_Data section_.
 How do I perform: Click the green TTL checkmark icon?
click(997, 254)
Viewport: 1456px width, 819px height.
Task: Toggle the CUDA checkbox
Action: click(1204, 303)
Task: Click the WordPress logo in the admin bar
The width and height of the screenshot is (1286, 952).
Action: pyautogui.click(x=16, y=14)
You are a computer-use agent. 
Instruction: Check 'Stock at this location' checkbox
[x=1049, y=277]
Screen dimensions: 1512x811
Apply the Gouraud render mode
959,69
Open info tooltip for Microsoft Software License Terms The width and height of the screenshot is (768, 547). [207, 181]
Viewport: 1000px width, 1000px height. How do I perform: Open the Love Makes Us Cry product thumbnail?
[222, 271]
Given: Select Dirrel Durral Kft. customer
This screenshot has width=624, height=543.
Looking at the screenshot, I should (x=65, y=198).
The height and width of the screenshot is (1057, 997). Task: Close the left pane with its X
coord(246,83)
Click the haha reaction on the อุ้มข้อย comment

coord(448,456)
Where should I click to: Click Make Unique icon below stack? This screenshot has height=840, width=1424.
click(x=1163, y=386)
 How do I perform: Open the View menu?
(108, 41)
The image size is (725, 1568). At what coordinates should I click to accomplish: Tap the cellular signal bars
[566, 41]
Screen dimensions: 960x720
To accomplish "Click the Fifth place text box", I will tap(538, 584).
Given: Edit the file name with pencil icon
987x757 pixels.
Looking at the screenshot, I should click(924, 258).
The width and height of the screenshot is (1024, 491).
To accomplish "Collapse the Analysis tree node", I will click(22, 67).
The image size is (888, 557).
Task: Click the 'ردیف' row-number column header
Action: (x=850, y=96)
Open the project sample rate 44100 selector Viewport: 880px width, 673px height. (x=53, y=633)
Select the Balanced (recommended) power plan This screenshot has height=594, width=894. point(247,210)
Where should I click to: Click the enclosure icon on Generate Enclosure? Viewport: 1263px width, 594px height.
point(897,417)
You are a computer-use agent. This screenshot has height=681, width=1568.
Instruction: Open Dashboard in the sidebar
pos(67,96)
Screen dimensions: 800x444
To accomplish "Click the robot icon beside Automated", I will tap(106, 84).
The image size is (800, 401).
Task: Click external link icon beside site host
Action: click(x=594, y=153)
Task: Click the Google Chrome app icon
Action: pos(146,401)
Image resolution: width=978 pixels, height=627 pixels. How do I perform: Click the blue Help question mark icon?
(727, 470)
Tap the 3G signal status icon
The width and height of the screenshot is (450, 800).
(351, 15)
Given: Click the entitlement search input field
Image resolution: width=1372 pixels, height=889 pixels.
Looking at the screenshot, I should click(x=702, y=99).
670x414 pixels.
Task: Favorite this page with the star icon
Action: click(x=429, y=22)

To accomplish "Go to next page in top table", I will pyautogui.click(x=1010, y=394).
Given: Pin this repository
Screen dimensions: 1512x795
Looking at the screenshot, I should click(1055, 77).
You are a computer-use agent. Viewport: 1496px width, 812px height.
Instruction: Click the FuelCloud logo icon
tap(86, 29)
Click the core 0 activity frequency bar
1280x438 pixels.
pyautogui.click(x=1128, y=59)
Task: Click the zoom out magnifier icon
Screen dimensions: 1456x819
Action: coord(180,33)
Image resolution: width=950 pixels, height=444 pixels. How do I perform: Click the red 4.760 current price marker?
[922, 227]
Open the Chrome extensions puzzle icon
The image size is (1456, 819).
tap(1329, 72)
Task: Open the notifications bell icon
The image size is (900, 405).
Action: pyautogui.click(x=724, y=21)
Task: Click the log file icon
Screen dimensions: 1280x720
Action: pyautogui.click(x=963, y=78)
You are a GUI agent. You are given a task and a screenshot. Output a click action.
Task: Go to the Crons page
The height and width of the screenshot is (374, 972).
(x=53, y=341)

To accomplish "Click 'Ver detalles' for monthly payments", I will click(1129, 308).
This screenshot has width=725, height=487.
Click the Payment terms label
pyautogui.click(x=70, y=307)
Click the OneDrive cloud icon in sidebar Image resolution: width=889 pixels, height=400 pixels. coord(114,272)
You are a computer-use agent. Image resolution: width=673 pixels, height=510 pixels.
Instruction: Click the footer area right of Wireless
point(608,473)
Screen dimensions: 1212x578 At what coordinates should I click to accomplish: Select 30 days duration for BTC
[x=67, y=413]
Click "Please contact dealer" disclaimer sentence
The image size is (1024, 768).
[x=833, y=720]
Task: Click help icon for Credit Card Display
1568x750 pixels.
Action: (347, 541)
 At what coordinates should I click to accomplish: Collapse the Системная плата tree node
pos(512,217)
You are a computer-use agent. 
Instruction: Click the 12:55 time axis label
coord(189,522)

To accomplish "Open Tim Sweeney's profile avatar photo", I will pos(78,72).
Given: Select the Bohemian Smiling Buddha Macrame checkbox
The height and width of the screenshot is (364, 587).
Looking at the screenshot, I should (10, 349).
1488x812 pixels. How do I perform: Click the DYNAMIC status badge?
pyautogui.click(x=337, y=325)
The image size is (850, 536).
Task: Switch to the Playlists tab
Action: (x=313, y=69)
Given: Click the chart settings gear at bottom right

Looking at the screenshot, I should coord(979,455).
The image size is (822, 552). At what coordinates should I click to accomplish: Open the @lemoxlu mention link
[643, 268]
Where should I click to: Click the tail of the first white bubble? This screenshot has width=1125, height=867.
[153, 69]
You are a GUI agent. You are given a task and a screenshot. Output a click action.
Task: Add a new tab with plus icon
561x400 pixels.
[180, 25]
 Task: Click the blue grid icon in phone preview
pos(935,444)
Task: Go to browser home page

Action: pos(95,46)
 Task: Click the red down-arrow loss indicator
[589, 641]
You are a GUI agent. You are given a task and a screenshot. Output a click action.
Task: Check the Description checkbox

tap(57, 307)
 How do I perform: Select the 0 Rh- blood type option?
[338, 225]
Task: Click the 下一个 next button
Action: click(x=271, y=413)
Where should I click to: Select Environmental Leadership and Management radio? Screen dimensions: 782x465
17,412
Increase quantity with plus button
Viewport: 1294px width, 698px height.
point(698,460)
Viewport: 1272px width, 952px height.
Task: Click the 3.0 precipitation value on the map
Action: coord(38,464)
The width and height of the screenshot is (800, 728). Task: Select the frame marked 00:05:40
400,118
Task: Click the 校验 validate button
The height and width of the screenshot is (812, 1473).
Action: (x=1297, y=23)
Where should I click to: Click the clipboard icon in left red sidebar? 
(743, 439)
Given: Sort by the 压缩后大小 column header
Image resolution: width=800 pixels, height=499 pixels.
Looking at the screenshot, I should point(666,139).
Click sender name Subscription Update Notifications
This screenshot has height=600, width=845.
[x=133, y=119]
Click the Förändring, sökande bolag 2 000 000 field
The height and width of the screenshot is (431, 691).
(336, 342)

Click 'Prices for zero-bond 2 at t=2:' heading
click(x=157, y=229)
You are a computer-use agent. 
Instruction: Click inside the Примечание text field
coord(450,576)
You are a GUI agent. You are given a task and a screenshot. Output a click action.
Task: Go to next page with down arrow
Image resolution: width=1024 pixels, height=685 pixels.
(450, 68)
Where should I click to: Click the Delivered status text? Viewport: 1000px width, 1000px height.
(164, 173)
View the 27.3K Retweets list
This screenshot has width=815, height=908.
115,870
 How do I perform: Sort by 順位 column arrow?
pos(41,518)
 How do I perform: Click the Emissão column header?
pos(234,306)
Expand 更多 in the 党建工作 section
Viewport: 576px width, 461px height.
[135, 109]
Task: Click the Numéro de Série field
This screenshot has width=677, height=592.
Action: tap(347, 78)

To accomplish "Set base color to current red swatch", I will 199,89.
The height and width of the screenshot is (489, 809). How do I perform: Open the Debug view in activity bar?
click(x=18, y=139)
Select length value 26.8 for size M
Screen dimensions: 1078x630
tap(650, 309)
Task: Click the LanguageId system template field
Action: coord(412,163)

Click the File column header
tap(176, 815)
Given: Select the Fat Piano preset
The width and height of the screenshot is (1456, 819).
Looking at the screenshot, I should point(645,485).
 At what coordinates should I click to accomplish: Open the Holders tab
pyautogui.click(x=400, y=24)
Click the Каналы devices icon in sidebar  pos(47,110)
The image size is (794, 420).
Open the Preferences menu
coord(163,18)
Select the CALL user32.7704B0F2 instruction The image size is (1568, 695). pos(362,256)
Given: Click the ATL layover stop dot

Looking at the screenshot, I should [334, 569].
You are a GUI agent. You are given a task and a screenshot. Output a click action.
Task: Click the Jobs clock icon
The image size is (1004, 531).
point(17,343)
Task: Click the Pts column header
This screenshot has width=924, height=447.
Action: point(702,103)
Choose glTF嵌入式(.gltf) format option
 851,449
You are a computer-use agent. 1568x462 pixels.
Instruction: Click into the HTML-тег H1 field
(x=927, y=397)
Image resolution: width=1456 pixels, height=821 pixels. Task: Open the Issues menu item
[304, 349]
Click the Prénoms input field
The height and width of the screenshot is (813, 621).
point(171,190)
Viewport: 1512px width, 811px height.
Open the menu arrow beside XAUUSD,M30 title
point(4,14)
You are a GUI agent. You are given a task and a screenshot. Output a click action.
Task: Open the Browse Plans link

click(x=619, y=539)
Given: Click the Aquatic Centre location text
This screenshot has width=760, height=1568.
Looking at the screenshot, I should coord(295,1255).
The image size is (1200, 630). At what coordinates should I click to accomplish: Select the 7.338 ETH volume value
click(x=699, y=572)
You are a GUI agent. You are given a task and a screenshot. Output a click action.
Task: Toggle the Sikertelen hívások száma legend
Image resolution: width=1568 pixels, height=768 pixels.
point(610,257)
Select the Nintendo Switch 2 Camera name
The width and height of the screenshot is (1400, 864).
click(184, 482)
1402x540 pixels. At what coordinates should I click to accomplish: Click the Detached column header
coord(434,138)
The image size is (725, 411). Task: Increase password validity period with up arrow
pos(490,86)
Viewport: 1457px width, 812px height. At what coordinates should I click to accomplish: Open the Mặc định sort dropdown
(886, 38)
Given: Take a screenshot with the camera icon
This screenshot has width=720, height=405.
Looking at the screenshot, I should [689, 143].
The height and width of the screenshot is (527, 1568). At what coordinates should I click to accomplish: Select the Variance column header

_The problem_. Copy the items above word for word, from the first line through the line that contains "Open info tooltip", including that line.

_The result_.
 How do I perform: Click the green TTL checkmark icon?
click(997, 254)
Viewport: 1456px width, 819px height.
Task: Toggle the CUDA checkbox
Action: click(1204, 303)
Task: Click the WordPress logo in the admin bar
The width and height of the screenshot is (1286, 952).
Action: pyautogui.click(x=16, y=14)
You are a computer-use agent. 
Instruction: Check 'Stock at this location' checkbox
[x=1049, y=277]
Screen dimensions: 1512x811
Apply the Gouraud render mode
959,69
Open info tooltip for Microsoft Software License Terms The width and height of the screenshot is (768, 547). [207, 181]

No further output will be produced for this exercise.